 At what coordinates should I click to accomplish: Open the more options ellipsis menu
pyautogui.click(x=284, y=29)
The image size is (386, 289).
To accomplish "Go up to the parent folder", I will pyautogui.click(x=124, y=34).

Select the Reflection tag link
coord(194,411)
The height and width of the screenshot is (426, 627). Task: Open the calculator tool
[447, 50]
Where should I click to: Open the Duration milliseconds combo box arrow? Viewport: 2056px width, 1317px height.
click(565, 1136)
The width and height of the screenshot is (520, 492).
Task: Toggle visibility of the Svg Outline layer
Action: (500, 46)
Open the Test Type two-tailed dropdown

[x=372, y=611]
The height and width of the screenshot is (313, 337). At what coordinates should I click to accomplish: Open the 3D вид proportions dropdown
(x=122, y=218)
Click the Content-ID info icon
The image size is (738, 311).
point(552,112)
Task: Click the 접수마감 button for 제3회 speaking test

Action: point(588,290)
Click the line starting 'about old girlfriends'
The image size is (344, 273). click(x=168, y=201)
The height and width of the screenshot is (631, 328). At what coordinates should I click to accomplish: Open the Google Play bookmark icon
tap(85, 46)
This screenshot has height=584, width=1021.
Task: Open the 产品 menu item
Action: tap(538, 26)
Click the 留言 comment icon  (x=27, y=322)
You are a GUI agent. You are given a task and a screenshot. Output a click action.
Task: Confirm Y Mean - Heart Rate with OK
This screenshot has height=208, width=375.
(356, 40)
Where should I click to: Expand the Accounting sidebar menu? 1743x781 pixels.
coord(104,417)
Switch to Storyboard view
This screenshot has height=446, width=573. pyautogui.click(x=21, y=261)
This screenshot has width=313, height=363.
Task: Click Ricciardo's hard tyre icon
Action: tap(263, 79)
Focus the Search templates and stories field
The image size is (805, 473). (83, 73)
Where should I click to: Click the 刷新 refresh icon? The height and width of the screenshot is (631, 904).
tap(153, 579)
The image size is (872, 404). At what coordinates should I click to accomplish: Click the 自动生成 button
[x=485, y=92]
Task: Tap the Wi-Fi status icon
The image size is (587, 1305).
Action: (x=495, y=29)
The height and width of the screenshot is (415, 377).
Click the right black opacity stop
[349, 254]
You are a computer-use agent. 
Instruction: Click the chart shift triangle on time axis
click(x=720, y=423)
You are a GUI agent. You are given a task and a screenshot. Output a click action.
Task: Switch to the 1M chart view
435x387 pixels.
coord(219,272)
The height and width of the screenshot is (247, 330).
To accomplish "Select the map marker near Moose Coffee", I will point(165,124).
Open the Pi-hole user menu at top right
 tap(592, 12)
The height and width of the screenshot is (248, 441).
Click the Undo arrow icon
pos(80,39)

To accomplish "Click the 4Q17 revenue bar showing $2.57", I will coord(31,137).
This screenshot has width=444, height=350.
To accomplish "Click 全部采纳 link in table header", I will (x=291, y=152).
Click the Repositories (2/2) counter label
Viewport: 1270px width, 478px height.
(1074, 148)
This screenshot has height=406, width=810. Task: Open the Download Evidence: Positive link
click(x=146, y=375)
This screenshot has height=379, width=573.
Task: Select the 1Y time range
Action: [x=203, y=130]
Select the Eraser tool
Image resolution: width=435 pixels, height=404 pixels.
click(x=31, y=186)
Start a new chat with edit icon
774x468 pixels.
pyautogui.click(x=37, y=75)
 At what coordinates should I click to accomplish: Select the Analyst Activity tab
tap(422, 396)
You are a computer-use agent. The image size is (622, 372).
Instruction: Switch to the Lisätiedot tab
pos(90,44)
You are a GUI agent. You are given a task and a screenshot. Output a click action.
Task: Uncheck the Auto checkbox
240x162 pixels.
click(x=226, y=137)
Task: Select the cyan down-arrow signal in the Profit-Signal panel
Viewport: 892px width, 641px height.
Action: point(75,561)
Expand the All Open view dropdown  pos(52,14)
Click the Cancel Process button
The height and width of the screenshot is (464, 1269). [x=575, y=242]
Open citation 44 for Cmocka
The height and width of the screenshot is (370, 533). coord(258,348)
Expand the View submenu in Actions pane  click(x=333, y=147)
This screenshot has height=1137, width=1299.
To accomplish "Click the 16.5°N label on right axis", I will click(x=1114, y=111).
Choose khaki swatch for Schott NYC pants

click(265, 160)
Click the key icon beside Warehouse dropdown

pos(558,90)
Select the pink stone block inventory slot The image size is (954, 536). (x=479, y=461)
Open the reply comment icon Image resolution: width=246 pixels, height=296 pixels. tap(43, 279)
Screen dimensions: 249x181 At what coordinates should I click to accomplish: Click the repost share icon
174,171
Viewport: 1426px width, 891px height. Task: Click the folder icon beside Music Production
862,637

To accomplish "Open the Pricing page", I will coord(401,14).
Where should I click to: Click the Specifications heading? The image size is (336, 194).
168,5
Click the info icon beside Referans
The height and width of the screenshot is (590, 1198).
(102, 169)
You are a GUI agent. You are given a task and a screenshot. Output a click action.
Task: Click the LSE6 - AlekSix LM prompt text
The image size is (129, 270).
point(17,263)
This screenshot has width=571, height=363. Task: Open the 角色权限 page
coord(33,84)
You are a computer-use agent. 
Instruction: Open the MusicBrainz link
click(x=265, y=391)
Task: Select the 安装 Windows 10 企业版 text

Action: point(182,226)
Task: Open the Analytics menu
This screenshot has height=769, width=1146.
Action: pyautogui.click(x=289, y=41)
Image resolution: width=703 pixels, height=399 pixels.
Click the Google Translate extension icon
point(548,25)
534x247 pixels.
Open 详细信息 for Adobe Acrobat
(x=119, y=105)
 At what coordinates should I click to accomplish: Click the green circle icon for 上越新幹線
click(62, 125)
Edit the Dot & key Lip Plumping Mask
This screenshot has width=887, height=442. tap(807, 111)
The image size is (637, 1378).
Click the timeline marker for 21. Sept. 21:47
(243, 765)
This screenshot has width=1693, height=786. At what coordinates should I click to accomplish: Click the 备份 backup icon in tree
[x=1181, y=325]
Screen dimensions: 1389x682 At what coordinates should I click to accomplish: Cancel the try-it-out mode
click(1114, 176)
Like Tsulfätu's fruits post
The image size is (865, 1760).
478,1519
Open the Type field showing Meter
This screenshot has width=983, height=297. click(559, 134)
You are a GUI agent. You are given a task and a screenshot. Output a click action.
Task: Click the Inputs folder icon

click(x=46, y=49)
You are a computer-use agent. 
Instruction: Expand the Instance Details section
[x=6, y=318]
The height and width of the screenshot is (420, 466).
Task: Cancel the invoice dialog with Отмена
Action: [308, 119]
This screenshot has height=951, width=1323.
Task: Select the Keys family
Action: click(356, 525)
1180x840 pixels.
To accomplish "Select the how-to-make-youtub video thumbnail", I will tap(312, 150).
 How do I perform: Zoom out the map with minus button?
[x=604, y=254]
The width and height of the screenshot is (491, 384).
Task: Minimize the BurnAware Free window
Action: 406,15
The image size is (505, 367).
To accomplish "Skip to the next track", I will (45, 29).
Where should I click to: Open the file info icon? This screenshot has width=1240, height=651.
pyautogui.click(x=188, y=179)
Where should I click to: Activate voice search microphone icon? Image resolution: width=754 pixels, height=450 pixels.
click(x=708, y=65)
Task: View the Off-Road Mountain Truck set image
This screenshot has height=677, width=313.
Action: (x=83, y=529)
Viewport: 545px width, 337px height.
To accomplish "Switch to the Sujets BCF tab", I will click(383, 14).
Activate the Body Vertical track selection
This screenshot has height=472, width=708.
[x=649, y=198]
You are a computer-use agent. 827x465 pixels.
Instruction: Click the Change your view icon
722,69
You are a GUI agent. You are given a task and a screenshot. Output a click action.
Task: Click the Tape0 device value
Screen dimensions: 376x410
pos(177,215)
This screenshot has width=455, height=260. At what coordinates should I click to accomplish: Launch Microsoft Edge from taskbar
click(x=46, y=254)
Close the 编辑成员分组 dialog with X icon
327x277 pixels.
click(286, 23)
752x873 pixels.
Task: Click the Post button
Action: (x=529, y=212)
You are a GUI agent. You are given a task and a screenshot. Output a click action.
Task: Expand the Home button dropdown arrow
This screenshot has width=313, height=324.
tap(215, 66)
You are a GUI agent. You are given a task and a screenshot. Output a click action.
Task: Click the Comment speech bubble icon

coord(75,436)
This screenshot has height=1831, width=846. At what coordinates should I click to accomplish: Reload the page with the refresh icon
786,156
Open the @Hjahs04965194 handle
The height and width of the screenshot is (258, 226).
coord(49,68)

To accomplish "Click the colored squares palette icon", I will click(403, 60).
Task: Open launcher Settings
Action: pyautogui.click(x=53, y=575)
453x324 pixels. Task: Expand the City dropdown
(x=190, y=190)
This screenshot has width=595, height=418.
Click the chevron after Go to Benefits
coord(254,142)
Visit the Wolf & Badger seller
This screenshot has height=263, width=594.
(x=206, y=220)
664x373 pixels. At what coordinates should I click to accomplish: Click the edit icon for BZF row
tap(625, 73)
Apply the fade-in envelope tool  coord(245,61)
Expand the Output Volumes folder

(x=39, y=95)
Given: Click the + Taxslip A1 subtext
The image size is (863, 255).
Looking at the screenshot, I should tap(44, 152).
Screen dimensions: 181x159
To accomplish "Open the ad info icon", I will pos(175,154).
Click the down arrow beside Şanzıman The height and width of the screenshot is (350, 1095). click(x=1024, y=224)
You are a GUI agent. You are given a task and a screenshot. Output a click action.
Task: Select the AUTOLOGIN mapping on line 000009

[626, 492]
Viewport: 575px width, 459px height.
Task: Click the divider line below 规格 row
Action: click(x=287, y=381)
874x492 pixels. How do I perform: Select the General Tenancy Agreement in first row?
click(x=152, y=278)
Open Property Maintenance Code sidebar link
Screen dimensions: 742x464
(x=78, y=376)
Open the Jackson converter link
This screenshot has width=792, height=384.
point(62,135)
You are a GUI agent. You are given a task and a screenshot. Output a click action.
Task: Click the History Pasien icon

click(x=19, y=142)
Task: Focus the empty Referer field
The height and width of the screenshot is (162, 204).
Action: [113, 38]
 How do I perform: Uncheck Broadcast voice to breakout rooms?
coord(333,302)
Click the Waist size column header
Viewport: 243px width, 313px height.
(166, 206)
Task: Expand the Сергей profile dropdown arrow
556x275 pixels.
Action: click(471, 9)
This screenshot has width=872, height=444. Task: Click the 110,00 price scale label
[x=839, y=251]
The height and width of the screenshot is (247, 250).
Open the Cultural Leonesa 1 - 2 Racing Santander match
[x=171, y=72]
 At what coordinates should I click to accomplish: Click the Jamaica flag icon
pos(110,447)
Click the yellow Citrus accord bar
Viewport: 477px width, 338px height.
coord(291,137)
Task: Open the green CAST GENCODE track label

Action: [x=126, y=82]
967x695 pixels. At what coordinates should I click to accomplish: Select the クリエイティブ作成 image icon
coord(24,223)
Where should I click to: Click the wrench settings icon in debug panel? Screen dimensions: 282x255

- _Exercise requirements_
Please return every line of the records that contains the word "panel".

- _Answer_
Task: Select the cyan down-arrow signal in the Profit-Signal panel
Where should I click to: Click the wrench settings icon in debug panel? Screen dimensions: 282x255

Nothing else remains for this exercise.